Path To A Cure


Since our inception in 2012, Achroma Corp has provided $312,500.00* in grants to DIRECTLY support research efforts in expediting a cure. This page highlights some of the work of prominent researchers currently involved with gene therapy. Gene therapy involves putting a normal copy of the affected gene back into cones of patients. Using Adeno-associated virus (AAV), the native (wild type) genes of the virus are removed and replaced with the gene of interest. This vector is then injected under the patient’s retina. Gene Therapy 101 is summarized in this article by Dr. Shannon Boye: click here to view

 William W. Hauswirth, Ph.D.
 Rybaczki-Bullard Professor of Ophthalmology

Summary of the Hauswirth Lab Achromatopsia Research Progress for 2015

The past year continues exciting progress towards treatment trials for the two major genetic forms of Achromatopsia with both projects achieving tangible milestones that will allow treatment of their first patients in the very near future. As noted last year, Applied Genetic Technologies (NASDAQ: AGTC) has formally assumed the lead in the path to FDA approval and is supporting costs not covered by Hauswirth’s current NIH grants for this purpose. Critically, AGTC would continue this fiscal and logistical support through the patient clinical trials themselves. Support from Achroma Corp. has also been useful in supporting ongoing research within the University of Florida Hauswirth Lab.

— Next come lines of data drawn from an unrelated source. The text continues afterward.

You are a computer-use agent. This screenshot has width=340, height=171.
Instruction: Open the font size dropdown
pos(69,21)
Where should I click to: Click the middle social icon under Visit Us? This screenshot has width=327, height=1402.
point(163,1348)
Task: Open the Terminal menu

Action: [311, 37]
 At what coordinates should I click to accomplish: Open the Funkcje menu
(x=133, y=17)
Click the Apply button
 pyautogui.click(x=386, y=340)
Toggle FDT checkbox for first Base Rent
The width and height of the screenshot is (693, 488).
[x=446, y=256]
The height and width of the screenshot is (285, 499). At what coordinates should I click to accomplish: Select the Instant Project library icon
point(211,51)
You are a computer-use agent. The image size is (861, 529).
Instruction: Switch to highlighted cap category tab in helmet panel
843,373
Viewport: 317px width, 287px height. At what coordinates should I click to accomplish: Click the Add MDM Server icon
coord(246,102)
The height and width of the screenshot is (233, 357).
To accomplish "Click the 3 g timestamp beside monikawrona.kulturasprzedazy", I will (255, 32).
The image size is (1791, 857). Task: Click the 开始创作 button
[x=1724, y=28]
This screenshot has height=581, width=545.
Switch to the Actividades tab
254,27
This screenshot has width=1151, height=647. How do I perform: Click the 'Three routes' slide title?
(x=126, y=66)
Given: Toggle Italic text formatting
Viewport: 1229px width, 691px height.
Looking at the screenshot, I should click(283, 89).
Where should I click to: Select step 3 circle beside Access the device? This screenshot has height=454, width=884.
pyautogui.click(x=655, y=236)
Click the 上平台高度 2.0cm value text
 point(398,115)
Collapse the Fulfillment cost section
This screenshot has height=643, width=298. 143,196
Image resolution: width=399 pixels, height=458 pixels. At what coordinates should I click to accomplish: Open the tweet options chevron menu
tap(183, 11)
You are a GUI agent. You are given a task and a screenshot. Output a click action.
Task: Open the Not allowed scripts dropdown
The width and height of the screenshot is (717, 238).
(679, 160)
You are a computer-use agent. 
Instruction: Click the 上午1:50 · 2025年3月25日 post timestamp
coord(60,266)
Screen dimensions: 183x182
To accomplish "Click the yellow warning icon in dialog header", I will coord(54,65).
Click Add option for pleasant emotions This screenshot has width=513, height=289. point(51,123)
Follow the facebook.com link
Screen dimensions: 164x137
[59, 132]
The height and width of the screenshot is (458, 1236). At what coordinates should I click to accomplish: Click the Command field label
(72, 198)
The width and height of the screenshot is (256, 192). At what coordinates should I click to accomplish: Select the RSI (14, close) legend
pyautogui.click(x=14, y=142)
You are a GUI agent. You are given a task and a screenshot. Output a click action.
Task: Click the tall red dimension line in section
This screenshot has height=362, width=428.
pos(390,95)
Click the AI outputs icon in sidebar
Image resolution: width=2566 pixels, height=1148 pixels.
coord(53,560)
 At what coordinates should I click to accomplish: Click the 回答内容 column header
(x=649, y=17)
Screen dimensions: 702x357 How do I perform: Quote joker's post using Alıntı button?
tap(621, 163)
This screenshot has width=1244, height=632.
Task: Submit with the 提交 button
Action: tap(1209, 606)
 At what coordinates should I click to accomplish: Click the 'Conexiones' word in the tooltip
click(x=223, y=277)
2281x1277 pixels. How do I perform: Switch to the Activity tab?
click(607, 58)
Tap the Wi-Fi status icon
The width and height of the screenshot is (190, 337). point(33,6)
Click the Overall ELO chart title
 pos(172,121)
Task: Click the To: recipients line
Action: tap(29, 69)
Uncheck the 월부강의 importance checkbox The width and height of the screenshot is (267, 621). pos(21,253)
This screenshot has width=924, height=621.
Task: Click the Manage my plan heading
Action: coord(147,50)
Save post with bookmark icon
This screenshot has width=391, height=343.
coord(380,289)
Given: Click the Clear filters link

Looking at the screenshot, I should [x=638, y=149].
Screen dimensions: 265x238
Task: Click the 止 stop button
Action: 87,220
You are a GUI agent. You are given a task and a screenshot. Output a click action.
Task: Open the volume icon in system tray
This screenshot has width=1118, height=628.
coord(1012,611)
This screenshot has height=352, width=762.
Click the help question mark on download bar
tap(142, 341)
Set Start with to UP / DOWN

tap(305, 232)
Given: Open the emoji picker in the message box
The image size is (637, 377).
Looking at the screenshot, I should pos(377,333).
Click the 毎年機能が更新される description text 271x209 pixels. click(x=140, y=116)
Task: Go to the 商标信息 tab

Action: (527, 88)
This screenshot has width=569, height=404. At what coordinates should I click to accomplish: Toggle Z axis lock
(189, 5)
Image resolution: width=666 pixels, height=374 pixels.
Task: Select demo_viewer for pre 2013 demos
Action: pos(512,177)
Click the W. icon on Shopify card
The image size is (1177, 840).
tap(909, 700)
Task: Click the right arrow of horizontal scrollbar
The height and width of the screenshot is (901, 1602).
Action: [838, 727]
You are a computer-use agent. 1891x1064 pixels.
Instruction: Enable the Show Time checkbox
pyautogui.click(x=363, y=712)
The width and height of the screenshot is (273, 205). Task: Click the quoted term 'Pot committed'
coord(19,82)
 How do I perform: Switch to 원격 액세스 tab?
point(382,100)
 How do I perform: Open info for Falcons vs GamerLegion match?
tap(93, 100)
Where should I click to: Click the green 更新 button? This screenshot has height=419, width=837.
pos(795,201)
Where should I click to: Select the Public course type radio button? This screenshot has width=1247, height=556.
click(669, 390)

For B3 Achromatopsia, the most common form of Achromatopsia in the Western World accounting for about 50% of patients, we are pleased to report that in late 2015 the FDA approved our clinical trial proposal, termed the IND, thus allowing the trial to begin in the first quarter of 2016. Four leading clinics with extensive Achromatopsia experience are collaborating in this effort and include the Casey Eye Institute of the Oregon Health and Sciences University in Portland (Drs. R. Weleber and M. Pennesi), the Chicago Lighthouse for the Blind (Dr. G. Fishman), the Bascom-Palmer Eye Institute of the University of Miami (Dr. B. Lam), and Vitreo-Retinal Associates in Gainesville, Florida (Dr. C. Kay). A site for advanced imaging of cones in all patients is located at the Medical College of Wisconsin in Milwaukee (Dr. J. Carroll). In total, more than 50 patients with genetically confirmed B3 Achromatopsia have been followed for the past one-three years to establish a clear clinical baseline for assessing the safety and therapy of the planned gene therapy treatment. We are now in the final phase of selecting the 24 who will participate in the initial gene therapy study. In parallel our group collaboratively published two research papers with one more just submitted for publication, each being key to gaining FDA approval of our planned clinical trial. 1) We demonstrated for the first time that one element in the gene therapy reagent, termed the promoter, mediates a high level of very specific cone expression of the passenger gene in animals, a necessary prerequisite for an effective gene therapy. 2) Formal animal safety studies carried out to FDA specifications demonstrate that the planned doses of gene therapy reagent are safe. 3) Dr. Carroll through an advanced retinal imagining technique he developed has found that essentially all B3 patients have remaining cone photoreceptor cell bodies that may respond to the planned cone-targeted gene therapy.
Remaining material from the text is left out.